DeepXplore and new ideas for verifying ML systems

Summary: This post talks about the DeepXplore paper, and uses it to revisit the topic of verification of ML-based systems

The paper DeepXplore: Automated Whitebox Testing of Deep Learning Systems (by folks from Columbia U and Lehigh U) describes a new and (in my view) pretty important way to verify ML-based systems. And it somehow starts breaking the wall between the ML world and the CDV-like, dynamic-verification world.

As I read it, I kept saying to myself “Hey, this is great stuff. On the other hand, they seem to ignore X Y and Z”. So I corresponded a bit with the authors, and it turns out they are mostly aware of X Y and Z (and in fact plan to attack some of them in future research). I’ll quote their answers in the post below.

Ok, so what is it?

What’s in the DeepXplore paper

The paper describes a new way to verify DNN-based system (note that I am using their acronyms here: DNN for Deep Neural Network and DL for Deep Learning).

From the abstract:

We design, implement, and evaluate DeepXplore, the first white-box framework for systematically testing real-world DL systems. We address two main problems: (1) generating inputs that trigger different parts of a DL system’s logic and (2) identifying incorrect behaviors of DL systems without manual effort. First, we introduce neuron coverage for systematically estimating the parts of DL system exercised by a set of test inputs. Next, we leverage multiple DL systems with similar functionality as cross-referencing oracles and thus avoid manual checking for erroneous behaviors. We demonstrate how finding inputs triggering differential behaviors while achieving high neuron coverage for DL algorithms can be represented as a joint optimization problem and solved efficiently using gradient-based optimization techniques.

DeepXplore efficiently finds thousands of unique incorrect corner-case behaviors (e.g., self-driving cars crashing into guard rails, malware masquerading as benign software) in state-of-the-art DL models trained on five popular datasets including driving data collected by Udacity from cars around Mountain View (CA) and ImageNet data.

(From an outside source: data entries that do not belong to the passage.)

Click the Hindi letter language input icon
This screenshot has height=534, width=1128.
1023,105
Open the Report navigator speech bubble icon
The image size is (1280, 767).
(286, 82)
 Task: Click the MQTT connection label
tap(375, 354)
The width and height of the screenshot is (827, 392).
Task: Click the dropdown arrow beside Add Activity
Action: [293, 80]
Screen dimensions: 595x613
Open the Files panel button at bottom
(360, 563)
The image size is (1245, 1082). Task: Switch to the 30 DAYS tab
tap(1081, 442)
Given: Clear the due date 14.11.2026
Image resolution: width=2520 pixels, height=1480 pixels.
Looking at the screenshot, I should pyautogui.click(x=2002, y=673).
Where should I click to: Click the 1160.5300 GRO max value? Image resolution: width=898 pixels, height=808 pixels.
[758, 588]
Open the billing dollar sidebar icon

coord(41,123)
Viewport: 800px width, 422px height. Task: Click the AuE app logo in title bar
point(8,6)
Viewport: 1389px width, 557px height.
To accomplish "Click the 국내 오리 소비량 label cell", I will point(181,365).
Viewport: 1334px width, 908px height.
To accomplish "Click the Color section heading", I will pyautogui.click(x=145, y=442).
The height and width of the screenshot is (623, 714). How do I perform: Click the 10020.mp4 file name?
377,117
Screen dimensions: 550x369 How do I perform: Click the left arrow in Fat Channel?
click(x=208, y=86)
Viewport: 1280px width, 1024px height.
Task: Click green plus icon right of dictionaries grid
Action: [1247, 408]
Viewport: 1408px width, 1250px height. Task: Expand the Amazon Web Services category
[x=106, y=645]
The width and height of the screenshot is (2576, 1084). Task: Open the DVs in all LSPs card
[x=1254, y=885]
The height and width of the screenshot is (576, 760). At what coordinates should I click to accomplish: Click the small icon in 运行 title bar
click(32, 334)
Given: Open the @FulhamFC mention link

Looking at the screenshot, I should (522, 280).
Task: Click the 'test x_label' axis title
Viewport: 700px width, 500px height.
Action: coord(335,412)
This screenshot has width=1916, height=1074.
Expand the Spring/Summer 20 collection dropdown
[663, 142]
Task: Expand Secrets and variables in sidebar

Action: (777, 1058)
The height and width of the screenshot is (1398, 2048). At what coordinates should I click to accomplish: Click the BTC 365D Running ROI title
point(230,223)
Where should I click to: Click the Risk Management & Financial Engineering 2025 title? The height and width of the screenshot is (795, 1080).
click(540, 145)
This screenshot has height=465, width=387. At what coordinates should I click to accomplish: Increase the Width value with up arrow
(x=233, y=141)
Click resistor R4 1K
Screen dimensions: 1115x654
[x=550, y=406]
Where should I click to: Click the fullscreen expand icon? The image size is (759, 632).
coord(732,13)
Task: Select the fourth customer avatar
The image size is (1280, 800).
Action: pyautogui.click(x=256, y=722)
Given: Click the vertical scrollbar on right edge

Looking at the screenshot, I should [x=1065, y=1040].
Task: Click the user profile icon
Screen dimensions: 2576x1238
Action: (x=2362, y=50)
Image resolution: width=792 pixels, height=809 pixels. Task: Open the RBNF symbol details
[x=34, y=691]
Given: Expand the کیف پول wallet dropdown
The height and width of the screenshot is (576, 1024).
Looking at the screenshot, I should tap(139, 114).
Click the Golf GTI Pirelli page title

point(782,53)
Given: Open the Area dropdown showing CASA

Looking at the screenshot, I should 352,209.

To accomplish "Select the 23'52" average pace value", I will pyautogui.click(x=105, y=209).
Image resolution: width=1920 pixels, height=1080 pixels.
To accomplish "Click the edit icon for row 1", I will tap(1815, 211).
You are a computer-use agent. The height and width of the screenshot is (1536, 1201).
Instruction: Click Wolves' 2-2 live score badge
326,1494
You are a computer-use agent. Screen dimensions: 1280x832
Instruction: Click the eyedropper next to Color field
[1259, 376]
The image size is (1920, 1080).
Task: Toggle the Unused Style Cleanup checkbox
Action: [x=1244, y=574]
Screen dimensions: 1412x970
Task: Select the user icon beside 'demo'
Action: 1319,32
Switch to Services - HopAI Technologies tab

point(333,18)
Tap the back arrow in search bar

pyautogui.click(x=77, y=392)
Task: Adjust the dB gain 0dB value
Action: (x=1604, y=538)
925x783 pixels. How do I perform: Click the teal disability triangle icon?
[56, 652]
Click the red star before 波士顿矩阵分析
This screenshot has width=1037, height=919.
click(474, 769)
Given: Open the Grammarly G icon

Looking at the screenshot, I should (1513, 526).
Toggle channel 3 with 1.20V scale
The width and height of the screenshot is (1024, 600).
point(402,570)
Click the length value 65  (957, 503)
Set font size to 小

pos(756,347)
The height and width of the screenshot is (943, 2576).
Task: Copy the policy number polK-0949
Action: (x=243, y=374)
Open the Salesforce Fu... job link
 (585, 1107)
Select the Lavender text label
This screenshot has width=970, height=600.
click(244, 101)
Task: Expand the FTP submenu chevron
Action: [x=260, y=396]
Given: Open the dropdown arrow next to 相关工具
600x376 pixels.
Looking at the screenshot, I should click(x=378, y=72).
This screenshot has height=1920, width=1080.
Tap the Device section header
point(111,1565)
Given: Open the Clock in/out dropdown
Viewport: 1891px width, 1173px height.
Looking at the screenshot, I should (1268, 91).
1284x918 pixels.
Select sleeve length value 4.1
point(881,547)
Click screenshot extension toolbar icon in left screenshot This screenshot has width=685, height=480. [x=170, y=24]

There are really four main ideas there that I liked:

Using neuron coverage
Checking DNN outputs by comparing outputs of multiple, similar DNNs
Automatically “nudging” runs towards places where the checking defined in (2) finds an inconsistency, while maximizing the coverage defined in (1), and while taking constraints into account
Doing (3) using efficient, gradient-based joint optimization

I also have issues with just about every one of these. This is not a bad thing: The fact that this paper raises so many interesting questions is a big plus – I am looking forward to follow-up research. Also – my issues are mainly related to the “whitebox-only” nature of DeepXplore (which, of course, is also an advantage).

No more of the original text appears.